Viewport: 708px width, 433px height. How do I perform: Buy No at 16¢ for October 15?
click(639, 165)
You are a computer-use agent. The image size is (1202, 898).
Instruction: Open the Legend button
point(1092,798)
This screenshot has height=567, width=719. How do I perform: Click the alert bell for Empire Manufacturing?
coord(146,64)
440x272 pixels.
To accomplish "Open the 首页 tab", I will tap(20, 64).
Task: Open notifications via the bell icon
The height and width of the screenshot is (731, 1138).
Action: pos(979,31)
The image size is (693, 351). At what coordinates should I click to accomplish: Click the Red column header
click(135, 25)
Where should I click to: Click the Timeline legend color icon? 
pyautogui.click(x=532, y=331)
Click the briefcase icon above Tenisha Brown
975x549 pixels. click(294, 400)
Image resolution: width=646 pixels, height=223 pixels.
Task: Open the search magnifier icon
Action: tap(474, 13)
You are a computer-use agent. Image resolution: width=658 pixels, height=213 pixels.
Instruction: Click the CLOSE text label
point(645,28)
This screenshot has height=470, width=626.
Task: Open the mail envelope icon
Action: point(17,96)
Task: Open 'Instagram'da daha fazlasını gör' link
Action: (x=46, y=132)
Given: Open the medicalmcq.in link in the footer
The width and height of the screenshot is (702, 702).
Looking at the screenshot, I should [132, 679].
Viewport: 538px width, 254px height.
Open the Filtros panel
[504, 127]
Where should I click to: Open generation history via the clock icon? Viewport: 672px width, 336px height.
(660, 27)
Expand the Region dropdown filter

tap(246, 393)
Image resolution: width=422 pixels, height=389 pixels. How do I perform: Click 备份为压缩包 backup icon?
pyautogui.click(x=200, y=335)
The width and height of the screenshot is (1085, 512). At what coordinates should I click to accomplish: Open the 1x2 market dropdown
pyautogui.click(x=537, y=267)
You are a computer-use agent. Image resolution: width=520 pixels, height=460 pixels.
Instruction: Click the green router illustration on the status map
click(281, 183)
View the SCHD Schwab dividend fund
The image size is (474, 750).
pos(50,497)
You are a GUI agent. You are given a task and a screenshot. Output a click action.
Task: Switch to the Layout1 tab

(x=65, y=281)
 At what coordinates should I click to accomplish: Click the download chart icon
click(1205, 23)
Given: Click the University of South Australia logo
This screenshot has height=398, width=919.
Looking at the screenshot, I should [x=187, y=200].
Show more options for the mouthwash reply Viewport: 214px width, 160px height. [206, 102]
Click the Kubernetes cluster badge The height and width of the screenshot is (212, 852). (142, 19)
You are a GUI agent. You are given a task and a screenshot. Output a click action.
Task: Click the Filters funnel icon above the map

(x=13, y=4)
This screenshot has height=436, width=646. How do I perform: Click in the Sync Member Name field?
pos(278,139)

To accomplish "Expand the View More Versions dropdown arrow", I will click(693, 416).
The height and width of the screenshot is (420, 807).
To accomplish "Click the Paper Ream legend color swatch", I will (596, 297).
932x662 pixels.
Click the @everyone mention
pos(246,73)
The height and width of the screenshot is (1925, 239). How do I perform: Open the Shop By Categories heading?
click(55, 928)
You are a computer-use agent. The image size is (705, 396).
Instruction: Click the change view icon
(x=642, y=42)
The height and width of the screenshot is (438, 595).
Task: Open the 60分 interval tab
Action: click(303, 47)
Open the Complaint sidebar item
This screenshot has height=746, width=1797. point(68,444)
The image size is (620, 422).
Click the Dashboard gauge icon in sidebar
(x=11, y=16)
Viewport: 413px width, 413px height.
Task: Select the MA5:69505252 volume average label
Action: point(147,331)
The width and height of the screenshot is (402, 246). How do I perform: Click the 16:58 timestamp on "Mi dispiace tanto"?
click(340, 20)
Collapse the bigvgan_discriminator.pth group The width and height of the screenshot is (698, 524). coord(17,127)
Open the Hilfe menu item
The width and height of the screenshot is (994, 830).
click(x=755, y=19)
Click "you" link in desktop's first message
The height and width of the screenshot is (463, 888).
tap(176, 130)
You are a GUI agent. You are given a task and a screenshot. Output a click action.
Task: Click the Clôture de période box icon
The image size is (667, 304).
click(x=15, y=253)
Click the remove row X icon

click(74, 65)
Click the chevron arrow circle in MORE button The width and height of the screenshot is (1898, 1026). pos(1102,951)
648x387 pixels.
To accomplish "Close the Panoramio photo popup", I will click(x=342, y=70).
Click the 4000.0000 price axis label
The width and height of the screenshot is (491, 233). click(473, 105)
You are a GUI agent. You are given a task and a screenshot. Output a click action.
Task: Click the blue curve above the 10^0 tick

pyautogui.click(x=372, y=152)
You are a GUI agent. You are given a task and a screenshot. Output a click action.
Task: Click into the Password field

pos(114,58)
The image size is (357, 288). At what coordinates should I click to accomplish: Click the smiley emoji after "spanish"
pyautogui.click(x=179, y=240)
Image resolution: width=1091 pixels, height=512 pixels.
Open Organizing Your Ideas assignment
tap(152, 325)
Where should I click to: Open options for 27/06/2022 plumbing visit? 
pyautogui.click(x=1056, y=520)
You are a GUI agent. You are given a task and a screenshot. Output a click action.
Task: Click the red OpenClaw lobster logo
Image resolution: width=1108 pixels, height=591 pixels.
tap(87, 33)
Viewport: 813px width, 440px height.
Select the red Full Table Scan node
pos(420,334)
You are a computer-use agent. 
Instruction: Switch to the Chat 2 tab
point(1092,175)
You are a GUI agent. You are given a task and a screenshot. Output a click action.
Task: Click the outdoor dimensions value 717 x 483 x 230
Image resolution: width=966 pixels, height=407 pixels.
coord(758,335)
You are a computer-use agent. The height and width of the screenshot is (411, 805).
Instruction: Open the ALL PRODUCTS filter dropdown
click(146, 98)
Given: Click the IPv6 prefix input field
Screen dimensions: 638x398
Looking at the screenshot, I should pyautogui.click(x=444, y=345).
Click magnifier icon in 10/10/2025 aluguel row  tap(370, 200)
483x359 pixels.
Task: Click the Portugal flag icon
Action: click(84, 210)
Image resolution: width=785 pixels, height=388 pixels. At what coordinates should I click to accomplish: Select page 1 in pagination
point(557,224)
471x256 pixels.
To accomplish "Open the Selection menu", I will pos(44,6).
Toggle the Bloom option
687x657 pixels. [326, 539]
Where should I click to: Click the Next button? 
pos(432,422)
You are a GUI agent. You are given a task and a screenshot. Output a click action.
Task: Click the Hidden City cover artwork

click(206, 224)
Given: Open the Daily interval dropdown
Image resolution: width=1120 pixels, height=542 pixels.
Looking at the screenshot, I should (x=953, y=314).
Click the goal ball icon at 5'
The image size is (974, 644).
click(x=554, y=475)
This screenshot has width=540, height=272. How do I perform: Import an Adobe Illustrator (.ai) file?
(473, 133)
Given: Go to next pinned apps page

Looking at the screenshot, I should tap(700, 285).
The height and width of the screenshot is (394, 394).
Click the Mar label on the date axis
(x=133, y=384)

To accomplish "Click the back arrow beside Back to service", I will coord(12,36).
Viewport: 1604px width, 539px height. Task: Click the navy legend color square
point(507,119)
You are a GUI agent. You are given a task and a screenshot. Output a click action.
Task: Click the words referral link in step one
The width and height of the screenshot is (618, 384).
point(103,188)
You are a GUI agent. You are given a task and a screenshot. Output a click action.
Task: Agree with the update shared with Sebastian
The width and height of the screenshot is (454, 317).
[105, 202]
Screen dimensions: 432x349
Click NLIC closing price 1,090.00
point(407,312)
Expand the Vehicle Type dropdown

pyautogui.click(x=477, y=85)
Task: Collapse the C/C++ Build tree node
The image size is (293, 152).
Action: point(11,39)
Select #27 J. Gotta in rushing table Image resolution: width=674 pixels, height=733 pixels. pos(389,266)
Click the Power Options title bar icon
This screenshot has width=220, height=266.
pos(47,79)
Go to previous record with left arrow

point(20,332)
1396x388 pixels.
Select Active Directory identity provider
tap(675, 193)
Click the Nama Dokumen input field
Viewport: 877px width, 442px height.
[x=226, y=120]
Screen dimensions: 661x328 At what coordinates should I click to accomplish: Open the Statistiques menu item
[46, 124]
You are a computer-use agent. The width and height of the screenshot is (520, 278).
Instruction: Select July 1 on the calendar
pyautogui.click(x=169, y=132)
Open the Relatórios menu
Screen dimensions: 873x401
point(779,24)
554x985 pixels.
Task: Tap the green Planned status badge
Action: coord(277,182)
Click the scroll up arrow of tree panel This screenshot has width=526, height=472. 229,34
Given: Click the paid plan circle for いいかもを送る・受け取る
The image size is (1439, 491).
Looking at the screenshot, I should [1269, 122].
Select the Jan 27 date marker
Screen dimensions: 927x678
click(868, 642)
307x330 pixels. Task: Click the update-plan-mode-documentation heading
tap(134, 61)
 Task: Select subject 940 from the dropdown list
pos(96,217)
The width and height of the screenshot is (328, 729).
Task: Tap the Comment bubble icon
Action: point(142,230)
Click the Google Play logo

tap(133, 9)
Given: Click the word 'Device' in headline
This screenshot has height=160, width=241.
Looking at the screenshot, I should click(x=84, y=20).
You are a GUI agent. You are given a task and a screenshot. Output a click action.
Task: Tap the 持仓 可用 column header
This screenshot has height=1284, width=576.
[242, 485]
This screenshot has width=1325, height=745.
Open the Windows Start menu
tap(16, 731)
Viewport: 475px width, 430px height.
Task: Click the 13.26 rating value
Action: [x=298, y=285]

_BRIEF_:
Could you restate word for word the lines above from the one containing "Click the scroll" through the one containing "Given: Click the word 'Device' in headline", both included, and nothing else?

_RESULT FOR THIS EXERCISE_:
Click the scroll up arrow of tree panel This screenshot has width=526, height=472. 229,34
Given: Click the paid plan circle for いいかもを送る・受け取る
The image size is (1439, 491).
Looking at the screenshot, I should [1269, 122].
Select the Jan 27 date marker
Screen dimensions: 927x678
click(868, 642)
307x330 pixels. Task: Click the update-plan-mode-documentation heading
tap(134, 61)
 Task: Select subject 940 from the dropdown list
pos(96,217)
The width and height of the screenshot is (328, 729).
Task: Tap the Comment bubble icon
Action: point(142,230)
Click the Google Play logo

tap(133, 9)
Given: Click the word 'Device' in headline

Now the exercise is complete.